- SELECTION -

= = = =

The parents' guide to what's in this movie.

Positive Messages

Doesn't really seem to know what it wants to say, other than that everyone is mean and selfish and deserves to be punished.

Positive Role Models & Representations

Most characters are deluded, selfish, or mean in some way, with few redeeming qualities. Even Moose, who can be sweet and childlike, is prone to outbursts of rage and violence; the movie's portrayal of someone with autism isn't nuanced or sympathetic.

Violence

One character violently hits another; the victim's dead body is shown, with blood streaming from her nose. Gun drawn, character's fingers shot off (bloody stumps shown). Character stabbed in the eye; blood gurgles from the socket. Gory magic trick, metal spike shoved through nose, with streaming blood. One character shoves another. Character falls down stairs, smashes head on wall. Punching, hitting. Arguing, yelling, threats. Character tied to bed. Character burns his possessions.

= = = =

- DATA ROWS -
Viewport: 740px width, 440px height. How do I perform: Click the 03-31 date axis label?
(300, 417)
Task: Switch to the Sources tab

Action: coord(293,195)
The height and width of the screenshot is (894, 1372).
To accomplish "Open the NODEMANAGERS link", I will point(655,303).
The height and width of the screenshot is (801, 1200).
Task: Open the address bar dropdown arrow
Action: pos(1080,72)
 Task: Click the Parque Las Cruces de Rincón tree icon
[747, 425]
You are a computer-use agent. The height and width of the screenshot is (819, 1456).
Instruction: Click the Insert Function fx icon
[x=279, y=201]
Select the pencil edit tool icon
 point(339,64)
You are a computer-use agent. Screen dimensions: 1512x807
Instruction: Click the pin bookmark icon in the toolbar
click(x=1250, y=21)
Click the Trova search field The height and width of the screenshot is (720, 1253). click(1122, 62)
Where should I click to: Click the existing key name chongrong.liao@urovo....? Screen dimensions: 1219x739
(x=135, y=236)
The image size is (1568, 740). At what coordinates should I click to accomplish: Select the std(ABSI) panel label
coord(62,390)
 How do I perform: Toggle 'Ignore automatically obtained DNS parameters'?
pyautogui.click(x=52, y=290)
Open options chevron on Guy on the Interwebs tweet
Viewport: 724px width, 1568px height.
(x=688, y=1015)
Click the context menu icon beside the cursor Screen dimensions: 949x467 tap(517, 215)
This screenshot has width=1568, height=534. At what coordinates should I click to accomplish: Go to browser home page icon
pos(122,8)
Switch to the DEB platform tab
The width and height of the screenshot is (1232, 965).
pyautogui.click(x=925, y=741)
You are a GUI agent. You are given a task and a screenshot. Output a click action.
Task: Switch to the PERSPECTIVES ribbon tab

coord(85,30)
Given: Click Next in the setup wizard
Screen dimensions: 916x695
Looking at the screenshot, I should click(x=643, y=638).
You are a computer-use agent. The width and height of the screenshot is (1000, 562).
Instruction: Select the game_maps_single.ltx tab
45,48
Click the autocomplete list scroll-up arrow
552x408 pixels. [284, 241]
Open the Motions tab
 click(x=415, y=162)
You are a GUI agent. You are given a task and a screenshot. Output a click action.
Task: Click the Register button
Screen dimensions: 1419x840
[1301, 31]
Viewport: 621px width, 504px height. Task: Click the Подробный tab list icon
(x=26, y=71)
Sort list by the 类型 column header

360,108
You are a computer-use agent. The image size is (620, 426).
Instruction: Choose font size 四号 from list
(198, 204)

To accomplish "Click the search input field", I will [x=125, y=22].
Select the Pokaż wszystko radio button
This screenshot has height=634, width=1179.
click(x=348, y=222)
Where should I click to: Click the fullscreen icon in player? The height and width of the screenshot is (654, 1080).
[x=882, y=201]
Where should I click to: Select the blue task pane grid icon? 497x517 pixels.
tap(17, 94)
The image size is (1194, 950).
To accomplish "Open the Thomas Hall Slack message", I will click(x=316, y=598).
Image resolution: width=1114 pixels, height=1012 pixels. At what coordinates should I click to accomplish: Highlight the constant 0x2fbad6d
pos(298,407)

= = = =

- WORK INSTRUCTIONS -
1. Copy word for word the stretch of the parents' guide from "Positive Role Models" to "burns his possessions.".
2. Continue the parents' guide to the movie from its final sentence onward, keeping its style.
The material has no role in this work.

- WRITTEN ANSWERS -
1.
Positive Role Models & Representations

Most characters are deluded, selfish, or mean in some way, with few redeeming qualities. Even Moose, who can be sweet and childlike, is prone to outbursts of rage and violence; the movie's portrayal of someone with autism isn't nuanced or sympathetic.

Violence

One character violently hits another; the victim's dead body is shown, with blood streaming from her nose. Gun drawn, character's fingers shot off (bloody stumps shown). Character stabbed in the eye; blood gurgles from the socket. Gory magic trick, metal spike shoved through nose, with streaming blood. One character shoves another. Character falls down stairs, smashes head on wall. Punching, hitting. Arguing, yelling, threats. Character tied to bed. Character burns his possessions.

2.
Sex

A character inappropriately tries to kiss his housekeeper; she gently rebuffs him.

Language

Very strong, frequent language includes "f--k," "s--t," "p---y," "bitch," "jackass," "balls," and "idiot." Middle-finger gestures.

Consumerism
Drinking, Drugs & Smoking

Social drinking at a party. Beer cans on side table.

What parents need to know

Parents need to know that The Fanatic is a dark comedy/thriller about a man with autism (John Travolta) who idolizes and starts stalking an actor (Devon Sawa). Expect scenes of intense violence, including a man hitting and killing a woman (her dead body and bloody face are shown), a character's fingers getting shot off by a gun, a character being stabbed in the eye (blood and gore shown), a gory magic trick (a spike shoved through someone's nose), a man shoving a woman, punching, fighting, arguing, threats, and more. Language is also strong, with uses of "f--k," "s--t," "p---y," and more. A man inappropriately tries to kiss a woman; she rebuffs him. There's social drinking, and empty beer cans sit on a man's side table. The movie's unsympathetic portrayal of someone with autism may be upsetting/offensive for some viewers.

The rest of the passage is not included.